George H. Ford papers

 Collection
Identifier: D.326

Biographical/Historical note

George H. Ford (1914-1994) came to the University of Rochester as Professor in 1958 and served as the Chairman of the English Department from 1960-1972. He provided leadership for the development of the graduate program in English; he brought greater visibility to the department through his subsequent faculty appointments and through the establishment of lecture and conference series of campus-wide interest. His classes were favorites among undergraduate and graduate students, and he served as faculty adviser for the writing of many Ph. D. dissertations.

Professor Ford was an internationally known Dickens scholar and authority on Victorian literature. He authored Keats and the Victorians (1944), The Pickersgill Letters (1948), Selected Poems of John Keats (1955), Double Measure: A Study of the Novels and Stories of D.H. Lawrence (1965), The World of Dickens' Hard Times: A Guide for the Viewer with Steven Marcus (1977), Victorian Fiction: A Second Guide to Research (1978), and The Making of a Secret Agent (1978). His 1955 study, Dickens and His Readers, was especially well received by scholars and lay readers alike. With Sylvere Monod, he edited three Charles Dickens novels: David Copperfield (1958), and both Hard Times (1966) and Bleak House (1977). Professor Ford also edited other works, including W.M. Thackeray's novel Vanity Fair (1958), Dickens Criticism with Hillis Miller and others (1962), and The Dickens Critics with Lauriat Lane, Jr. (1961). He was a founding editor of The Norton Anthology of English Literature and continued to edit the Anthology's Victorian section for the next six editions. Professor Ford also wrote many articles and reviews, which appeared in journals and publications such as the University of Toronto Quarterly, Modern Language Notes, Nineteenth-Century Fiction, and the New York Times. Professor Ford was a longstanding friend of the library and with his wife, Kathleen (Pat) Ford, he was a founding member of the University of Rochester Friends of the Library. Rush Rhees Library holds Professor Ford's Dickens Collection.
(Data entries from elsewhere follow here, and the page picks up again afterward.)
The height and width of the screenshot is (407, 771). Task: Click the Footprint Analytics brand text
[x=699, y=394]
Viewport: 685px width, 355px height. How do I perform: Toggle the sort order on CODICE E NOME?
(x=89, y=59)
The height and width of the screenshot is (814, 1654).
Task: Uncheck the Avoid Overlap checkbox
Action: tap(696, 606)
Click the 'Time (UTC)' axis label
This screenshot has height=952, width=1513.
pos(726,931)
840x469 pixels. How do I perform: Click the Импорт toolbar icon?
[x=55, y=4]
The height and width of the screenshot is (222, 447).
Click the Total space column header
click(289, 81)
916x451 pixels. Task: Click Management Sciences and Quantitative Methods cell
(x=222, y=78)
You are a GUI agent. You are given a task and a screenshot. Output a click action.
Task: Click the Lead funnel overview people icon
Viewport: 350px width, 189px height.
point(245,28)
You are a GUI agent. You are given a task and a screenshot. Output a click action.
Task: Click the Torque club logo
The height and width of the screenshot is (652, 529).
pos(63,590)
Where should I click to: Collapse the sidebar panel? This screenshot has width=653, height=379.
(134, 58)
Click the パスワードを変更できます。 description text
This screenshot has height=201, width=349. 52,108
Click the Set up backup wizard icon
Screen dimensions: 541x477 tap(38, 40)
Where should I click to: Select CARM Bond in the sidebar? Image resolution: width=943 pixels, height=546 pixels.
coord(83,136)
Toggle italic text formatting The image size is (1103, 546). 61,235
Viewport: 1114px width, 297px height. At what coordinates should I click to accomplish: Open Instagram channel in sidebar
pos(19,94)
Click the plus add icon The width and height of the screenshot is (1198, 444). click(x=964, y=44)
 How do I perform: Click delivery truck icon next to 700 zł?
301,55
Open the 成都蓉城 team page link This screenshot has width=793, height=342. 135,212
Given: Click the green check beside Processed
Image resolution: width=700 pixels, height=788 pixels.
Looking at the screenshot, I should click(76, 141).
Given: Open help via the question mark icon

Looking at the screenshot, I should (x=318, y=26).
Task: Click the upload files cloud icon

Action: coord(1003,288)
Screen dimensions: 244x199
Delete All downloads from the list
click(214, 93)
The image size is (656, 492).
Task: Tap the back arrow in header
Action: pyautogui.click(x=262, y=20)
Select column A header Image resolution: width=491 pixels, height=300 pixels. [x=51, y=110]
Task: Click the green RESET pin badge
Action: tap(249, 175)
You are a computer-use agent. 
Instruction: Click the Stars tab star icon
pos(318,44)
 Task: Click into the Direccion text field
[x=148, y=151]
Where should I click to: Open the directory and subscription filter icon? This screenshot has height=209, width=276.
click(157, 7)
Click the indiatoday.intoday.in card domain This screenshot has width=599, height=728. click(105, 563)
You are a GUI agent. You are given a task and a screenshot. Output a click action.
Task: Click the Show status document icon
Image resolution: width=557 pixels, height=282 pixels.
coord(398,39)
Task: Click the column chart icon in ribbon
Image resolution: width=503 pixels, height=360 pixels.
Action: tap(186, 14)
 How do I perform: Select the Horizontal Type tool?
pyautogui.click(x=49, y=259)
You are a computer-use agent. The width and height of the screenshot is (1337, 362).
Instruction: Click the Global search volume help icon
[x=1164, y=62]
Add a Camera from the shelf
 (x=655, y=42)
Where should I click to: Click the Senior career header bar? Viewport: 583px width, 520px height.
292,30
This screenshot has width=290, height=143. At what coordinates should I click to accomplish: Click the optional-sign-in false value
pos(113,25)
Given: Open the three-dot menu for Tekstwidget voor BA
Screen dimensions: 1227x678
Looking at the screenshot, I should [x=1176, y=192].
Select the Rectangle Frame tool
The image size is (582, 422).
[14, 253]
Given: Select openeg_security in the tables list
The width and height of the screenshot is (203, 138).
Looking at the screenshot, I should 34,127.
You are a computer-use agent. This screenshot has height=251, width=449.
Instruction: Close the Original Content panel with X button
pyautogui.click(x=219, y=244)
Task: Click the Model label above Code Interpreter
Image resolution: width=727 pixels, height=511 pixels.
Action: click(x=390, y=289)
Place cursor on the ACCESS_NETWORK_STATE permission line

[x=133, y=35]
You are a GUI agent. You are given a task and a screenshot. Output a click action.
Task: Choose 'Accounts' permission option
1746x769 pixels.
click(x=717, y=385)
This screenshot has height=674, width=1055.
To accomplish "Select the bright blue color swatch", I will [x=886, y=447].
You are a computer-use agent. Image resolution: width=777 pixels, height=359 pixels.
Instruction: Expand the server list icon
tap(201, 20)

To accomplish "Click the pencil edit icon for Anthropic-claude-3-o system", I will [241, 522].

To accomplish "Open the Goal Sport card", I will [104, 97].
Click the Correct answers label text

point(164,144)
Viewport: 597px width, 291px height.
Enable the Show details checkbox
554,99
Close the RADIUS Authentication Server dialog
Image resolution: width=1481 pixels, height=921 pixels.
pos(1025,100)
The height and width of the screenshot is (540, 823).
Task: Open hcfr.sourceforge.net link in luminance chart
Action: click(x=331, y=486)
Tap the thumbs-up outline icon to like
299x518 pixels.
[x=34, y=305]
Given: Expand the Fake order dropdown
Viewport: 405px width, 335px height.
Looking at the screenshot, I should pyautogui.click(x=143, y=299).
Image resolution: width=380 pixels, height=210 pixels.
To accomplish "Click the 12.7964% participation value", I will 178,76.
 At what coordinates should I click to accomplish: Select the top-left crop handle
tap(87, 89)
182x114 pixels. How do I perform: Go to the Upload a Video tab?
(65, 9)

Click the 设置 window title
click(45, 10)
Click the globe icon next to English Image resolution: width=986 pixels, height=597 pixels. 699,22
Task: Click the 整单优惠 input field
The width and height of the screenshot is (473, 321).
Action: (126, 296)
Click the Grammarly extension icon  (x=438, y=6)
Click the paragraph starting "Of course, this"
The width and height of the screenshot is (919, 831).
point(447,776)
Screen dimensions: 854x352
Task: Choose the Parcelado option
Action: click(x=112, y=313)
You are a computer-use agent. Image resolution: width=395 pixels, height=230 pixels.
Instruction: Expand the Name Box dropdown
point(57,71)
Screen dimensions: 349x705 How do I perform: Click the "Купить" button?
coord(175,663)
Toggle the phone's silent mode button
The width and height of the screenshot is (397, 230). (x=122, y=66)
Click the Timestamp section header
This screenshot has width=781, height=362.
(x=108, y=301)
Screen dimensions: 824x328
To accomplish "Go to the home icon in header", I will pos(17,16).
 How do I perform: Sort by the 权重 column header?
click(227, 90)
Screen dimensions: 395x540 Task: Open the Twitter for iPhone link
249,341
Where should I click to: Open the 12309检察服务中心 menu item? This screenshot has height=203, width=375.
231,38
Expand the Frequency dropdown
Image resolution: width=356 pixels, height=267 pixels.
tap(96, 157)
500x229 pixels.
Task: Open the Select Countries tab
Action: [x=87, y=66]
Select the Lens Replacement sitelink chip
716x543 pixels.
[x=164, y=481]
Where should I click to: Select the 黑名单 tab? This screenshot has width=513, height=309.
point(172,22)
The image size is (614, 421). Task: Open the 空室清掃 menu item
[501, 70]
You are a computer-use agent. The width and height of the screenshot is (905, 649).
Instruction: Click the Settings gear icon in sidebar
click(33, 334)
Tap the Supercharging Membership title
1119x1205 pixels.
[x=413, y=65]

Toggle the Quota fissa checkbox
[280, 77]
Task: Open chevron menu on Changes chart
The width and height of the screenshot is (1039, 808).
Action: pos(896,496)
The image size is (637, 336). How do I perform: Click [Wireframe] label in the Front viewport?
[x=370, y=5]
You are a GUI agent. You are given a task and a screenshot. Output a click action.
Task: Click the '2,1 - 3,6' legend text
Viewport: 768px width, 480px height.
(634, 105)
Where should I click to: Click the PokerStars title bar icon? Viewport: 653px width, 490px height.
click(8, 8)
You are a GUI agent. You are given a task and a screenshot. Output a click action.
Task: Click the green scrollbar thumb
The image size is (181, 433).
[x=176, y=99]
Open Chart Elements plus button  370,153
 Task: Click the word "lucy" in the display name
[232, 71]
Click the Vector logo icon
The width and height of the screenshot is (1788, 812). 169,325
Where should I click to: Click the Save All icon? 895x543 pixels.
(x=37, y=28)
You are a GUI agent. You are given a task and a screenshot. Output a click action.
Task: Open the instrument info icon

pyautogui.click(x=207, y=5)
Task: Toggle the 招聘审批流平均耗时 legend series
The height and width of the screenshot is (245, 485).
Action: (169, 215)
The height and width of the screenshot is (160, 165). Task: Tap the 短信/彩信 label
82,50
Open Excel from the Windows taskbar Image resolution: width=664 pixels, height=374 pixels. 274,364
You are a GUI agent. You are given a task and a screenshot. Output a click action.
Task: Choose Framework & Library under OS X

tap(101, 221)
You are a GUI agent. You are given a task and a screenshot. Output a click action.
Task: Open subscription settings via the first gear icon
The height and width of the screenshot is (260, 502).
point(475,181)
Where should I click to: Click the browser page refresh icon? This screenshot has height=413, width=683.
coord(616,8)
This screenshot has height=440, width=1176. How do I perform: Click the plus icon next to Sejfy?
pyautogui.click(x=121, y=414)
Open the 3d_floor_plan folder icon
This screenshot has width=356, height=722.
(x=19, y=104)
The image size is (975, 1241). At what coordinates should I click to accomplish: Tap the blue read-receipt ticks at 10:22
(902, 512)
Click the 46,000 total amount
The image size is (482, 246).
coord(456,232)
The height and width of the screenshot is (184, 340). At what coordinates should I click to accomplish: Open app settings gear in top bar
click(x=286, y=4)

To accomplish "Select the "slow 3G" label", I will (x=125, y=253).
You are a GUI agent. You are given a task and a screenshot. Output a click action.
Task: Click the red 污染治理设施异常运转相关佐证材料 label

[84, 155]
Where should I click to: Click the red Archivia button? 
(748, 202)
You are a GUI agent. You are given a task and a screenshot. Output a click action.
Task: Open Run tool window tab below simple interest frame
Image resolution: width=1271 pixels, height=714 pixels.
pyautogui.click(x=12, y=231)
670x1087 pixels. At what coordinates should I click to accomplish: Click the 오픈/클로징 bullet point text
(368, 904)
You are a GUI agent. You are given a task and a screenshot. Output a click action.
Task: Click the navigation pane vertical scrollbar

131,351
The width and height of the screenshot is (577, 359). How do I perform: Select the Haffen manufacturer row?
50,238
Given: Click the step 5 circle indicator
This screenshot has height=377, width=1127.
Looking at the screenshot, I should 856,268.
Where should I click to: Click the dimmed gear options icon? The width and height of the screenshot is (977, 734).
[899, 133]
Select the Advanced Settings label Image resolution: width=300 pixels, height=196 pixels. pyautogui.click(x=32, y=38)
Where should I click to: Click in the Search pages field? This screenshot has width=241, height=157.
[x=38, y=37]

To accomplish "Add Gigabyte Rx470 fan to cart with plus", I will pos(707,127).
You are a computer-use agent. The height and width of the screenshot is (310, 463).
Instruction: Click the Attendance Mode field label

A native Canadian, Professor Ford received his bachelor's degree from the University of Manitoba, his master's degree from the University of Toronto, and a doctorate in English from Yale University. He taught at the University of Manitoba, the University of Cincinnati, the University of Chicago, Johns Hopkins University, and the University of British Columbia in addition to the University of Rochester, where he was the Joseph H. Gilmore Professor of English from 1967 until his retirement in 1984. He was an ACLS Fellow, a Guggenheim Fellow, a Huntington Library Fellow, and a member of the American Academy of Arts and Sciences. Other honors include the John Addison Porter Prize (Yale) in 1942, the Literary Award from the Friends of the Rochester Public Library in 1976, the Alumni Citation from the University of Rochester in 1977, and the Wilbur Cross Medal from Yale in 1983. Further, he was made a member of Phi Beta Kappa in 1979 and was the first American elected president of the International Dickens Fellowship (1975).

Professor Ford and his wife, Kathleen, had two children, Leslie M. and Harry S. Ford. At the time of his death in 1994, English Department Chair Morris Eaves commented, "Dr. Ford was the kind of professor emeritus that we all dream of being: still actively engaged in sorting out the major issues, well-informed, participating up to the very last in what he thought of as an ongoing professional conversation." English Professor Jarold Ramsey said, "Dr. Ford's vision of what an English Department could be continues to shape the university."

Chronology:

1914, December 21 - George H. Ford born in Winnipeg, Canada.

1936 - Receives a B.A. from the University of Manitoba.

1938 - Receives his M.A. from the University of Toronto.

1940-1942 - Lectures at the University of Manitoba.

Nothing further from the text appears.